-- Start of Supplied text --
Question

Let $$a, b,$$ and $$c$$ be integers such that $$a \neq 0 .$$ Prove that if $$a \mid b$$ and $$a \mid c,$$ then $$a \mid(s b+t c)$$ for any integers $$s$$ and $$t$$.

Answer

**step1 Understand the definition of divisibility**

The notation $$a \mid b$$ means that $$b$$ is a multiple of $$a$$. In other words, there exists an integer $$k$$ such that $$b = ak$$. This is the fundamental definition we will use.

**step2 Apply the definition to the given conditions**

Given that $$a \mid b$$, according to the definition of divisibility, there must exist an integer, let's call it $$k_1$$, such that $$b$$ can be expressed as $$a$$ multiplied by $$k_1$$.

$$b = ak_1$$

Similarly, given that $$a \mid c$$, there must exist another integer, let's call it $$k_2$$, such that $$c$$ can be expressed as $$a$$ multiplied by $$k_2$$.

$$c = ak_2$$

**step3 Substitute the expressions into the sum $$sb+tc$$**

We need to show that $$a \mid (sb + tc)$$. Let's substitute the expressions for $$b$$ and $$c$$ from the previous step into the sum $$sb + tc$$. This allows us to see if $$a$$ can be factored out from the entire expression.

$$sb + tc = s(ak_1) + t(ak_2)$$

**step4 Factor out $$a$$ and conclude**

Now, we can use the distributive property to factor out the common term $$a$$ from both parts of the expression. This will show that the entire sum is a multiple of $$a$$.

$$sb + tc = ask_1 + atk_2$$

$$sb + tc = a(sk_1 + tk_2)$$

Let $$k_3 = sk_1 + tk_2$$. Since $$s, t, k_1, k_2$$ are all integers, and the set of integers is closed under multiplication and addition, $$k_3$$ must also be an integer. Therefore, we have:

$$sb + tc = ak_3$$

By the definition of divisibility (from Step 1), since $$sb + tc$$ can be written as $$a$$ multiplied by an integer ($$k_3$$), it means that $$a$$ divides $$(sb + tc)$$. This completes the proof.
-- End of Supplied text --
-- Start of Material provided --
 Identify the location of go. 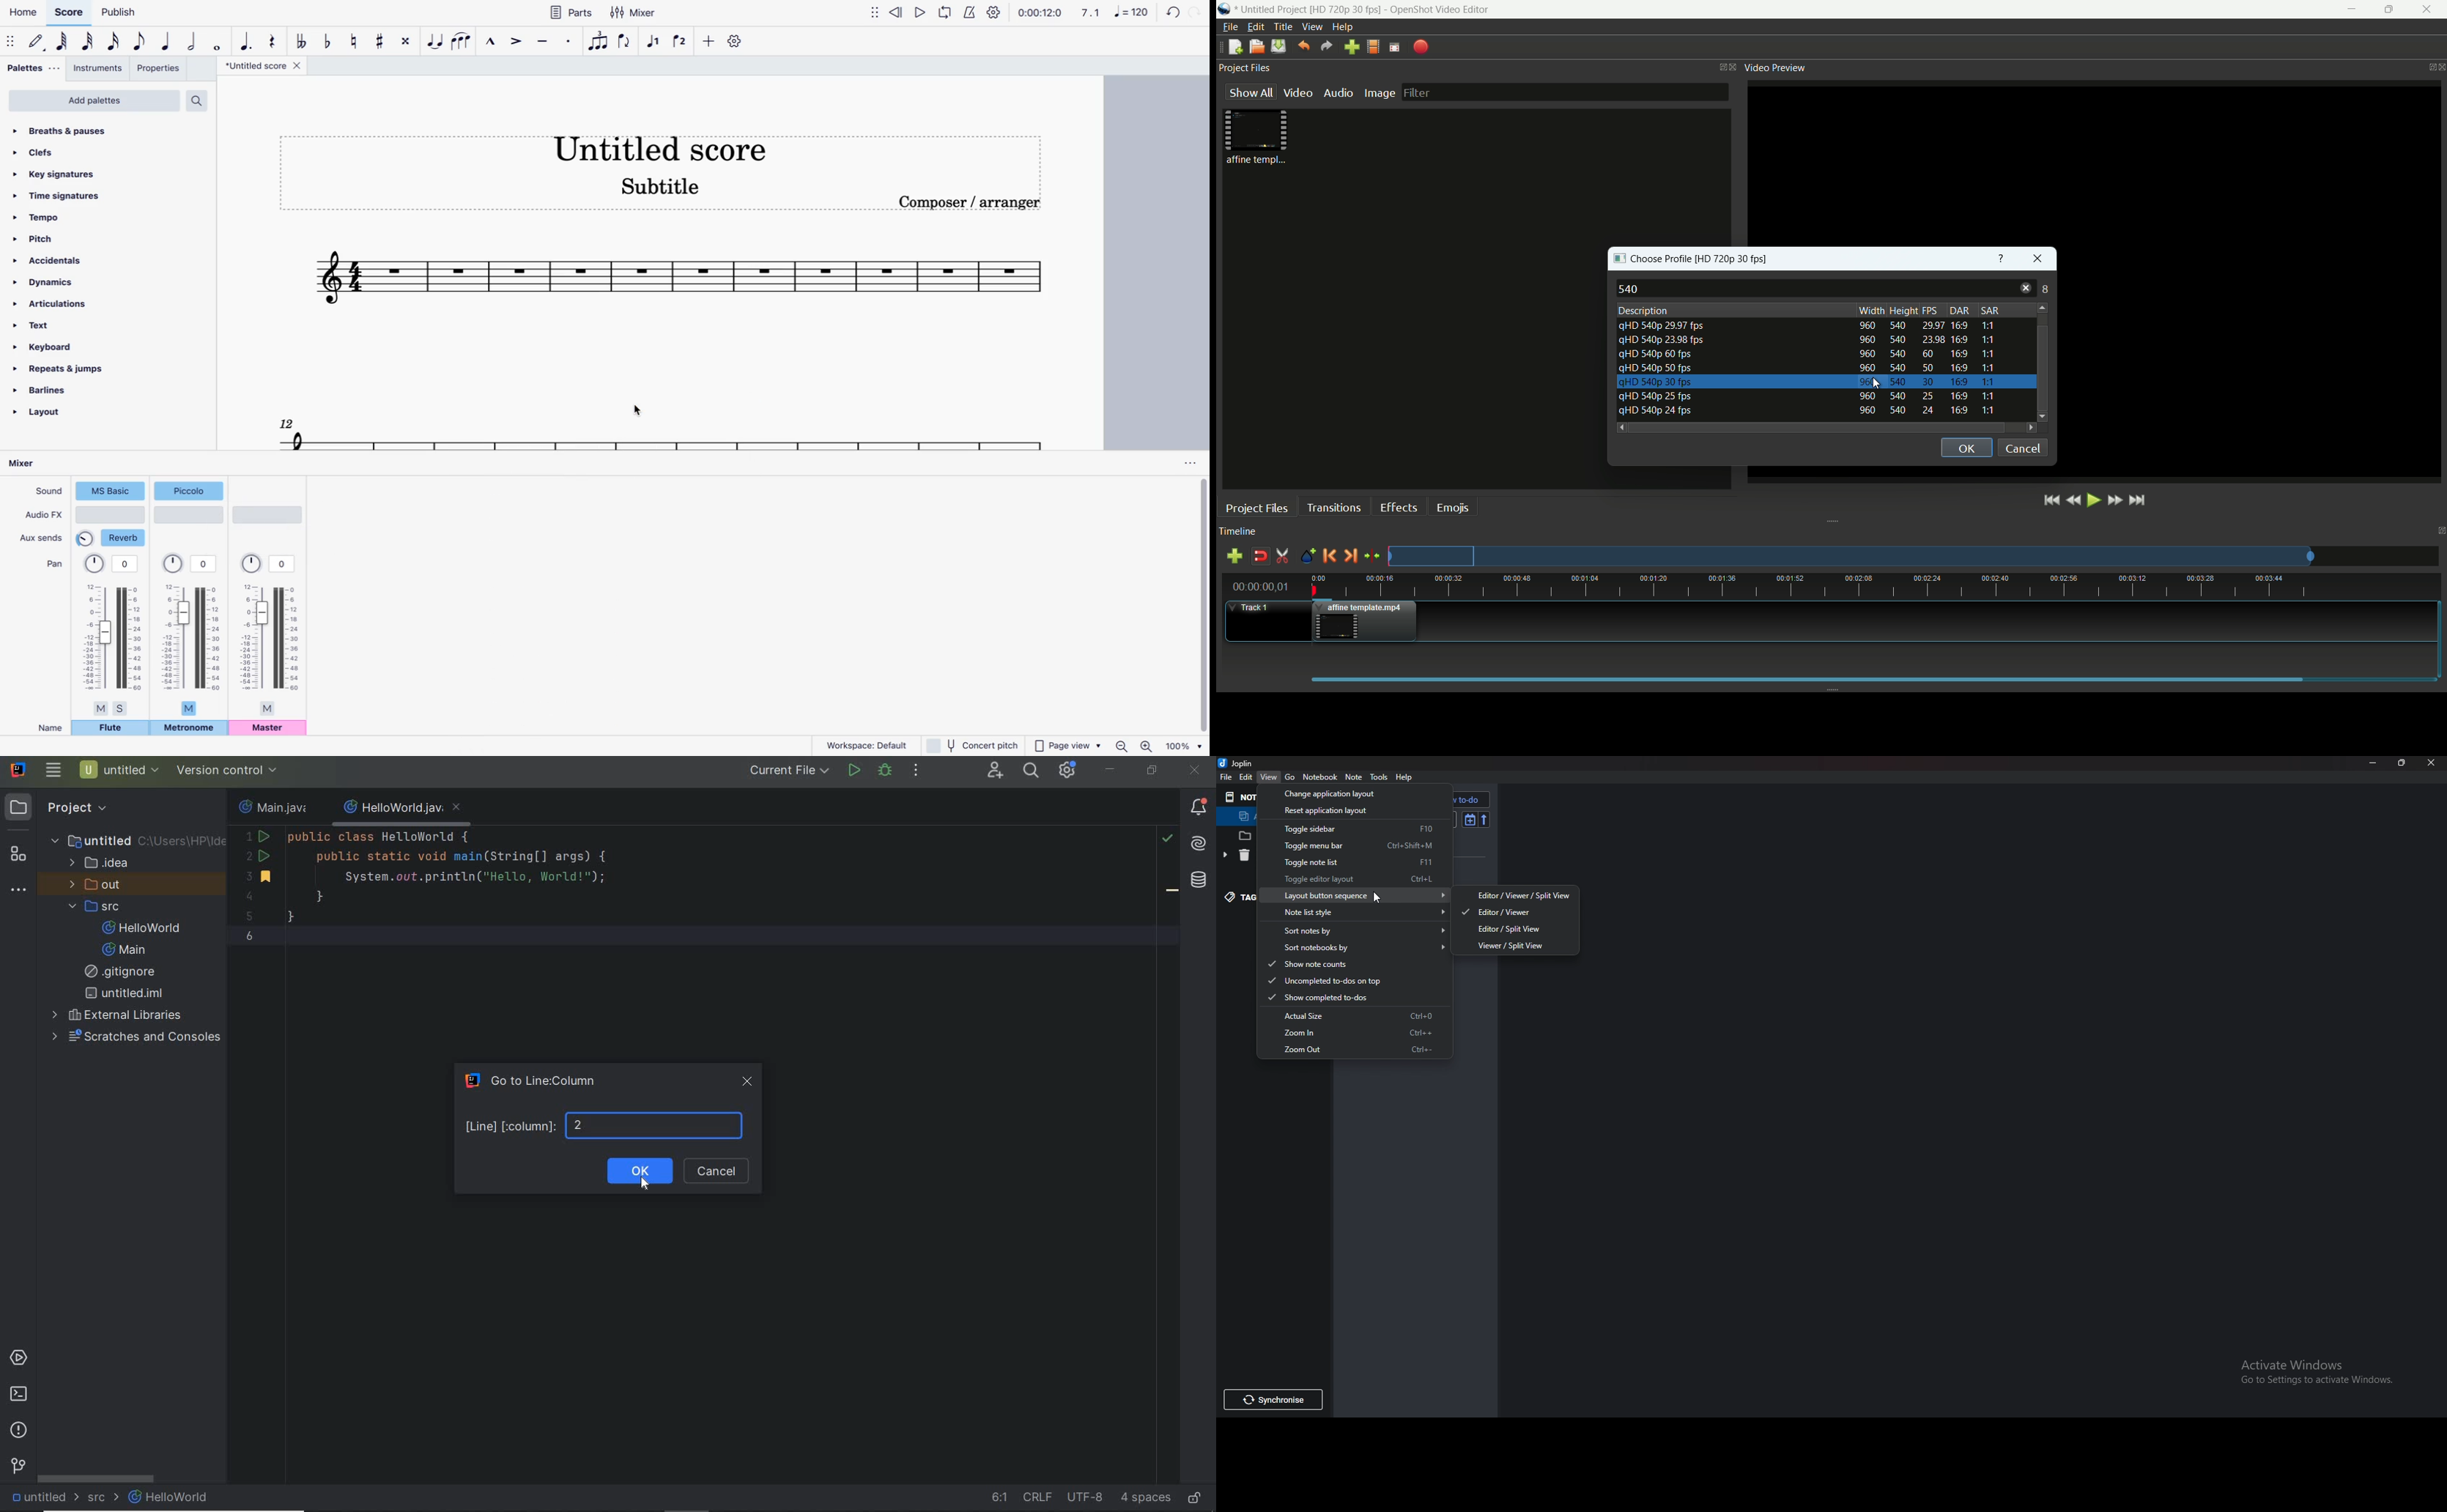
(1291, 776).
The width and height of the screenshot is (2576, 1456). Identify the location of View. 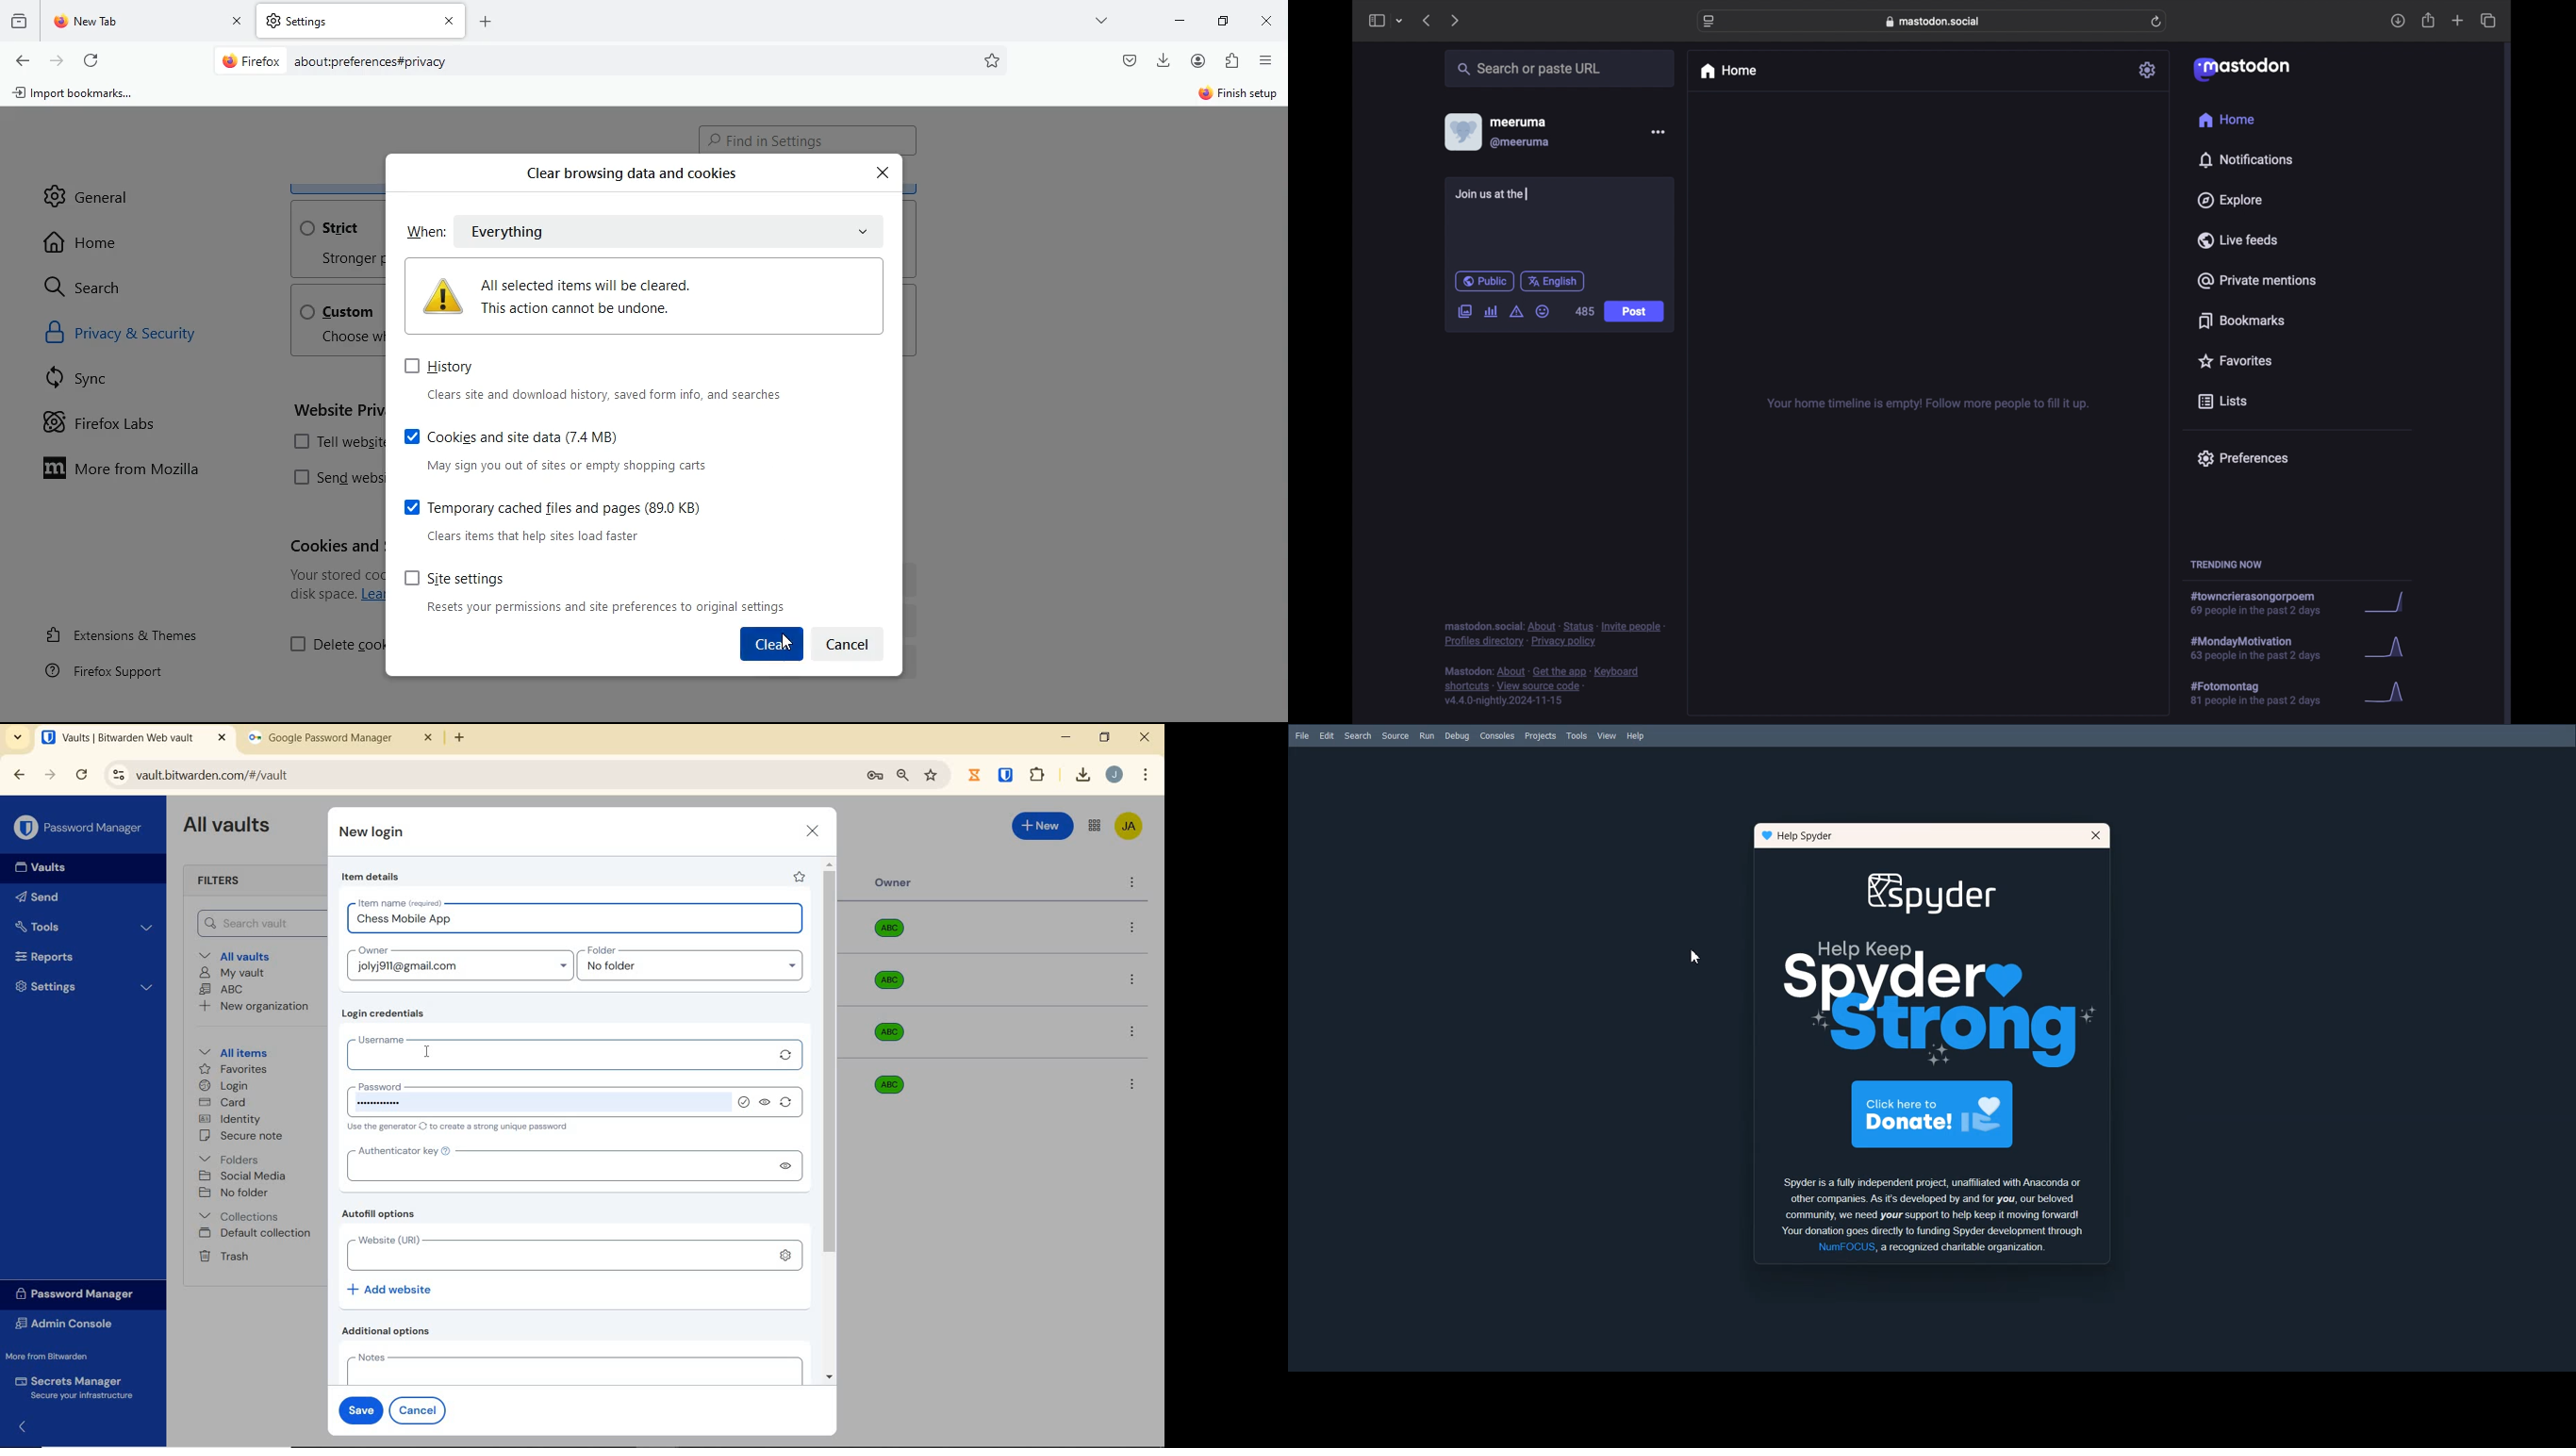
-- End of Material provided --
◆ **What this exercise asks**:
1. In the divisibility proof, what expression is $$k_3$$ set equal to?
2. Please list the titles of all the steps in the divisibility proof.

◆ **Solutions for each task**:
1. $$k_3 = sk_1 + tk_2$$

2.
1. Understand the definition of divisibility
2. Apply the definition to the given conditions
3. Substitute the expressions into the sum $$sb+tc$$
4. Factor out $$a$$ and conclude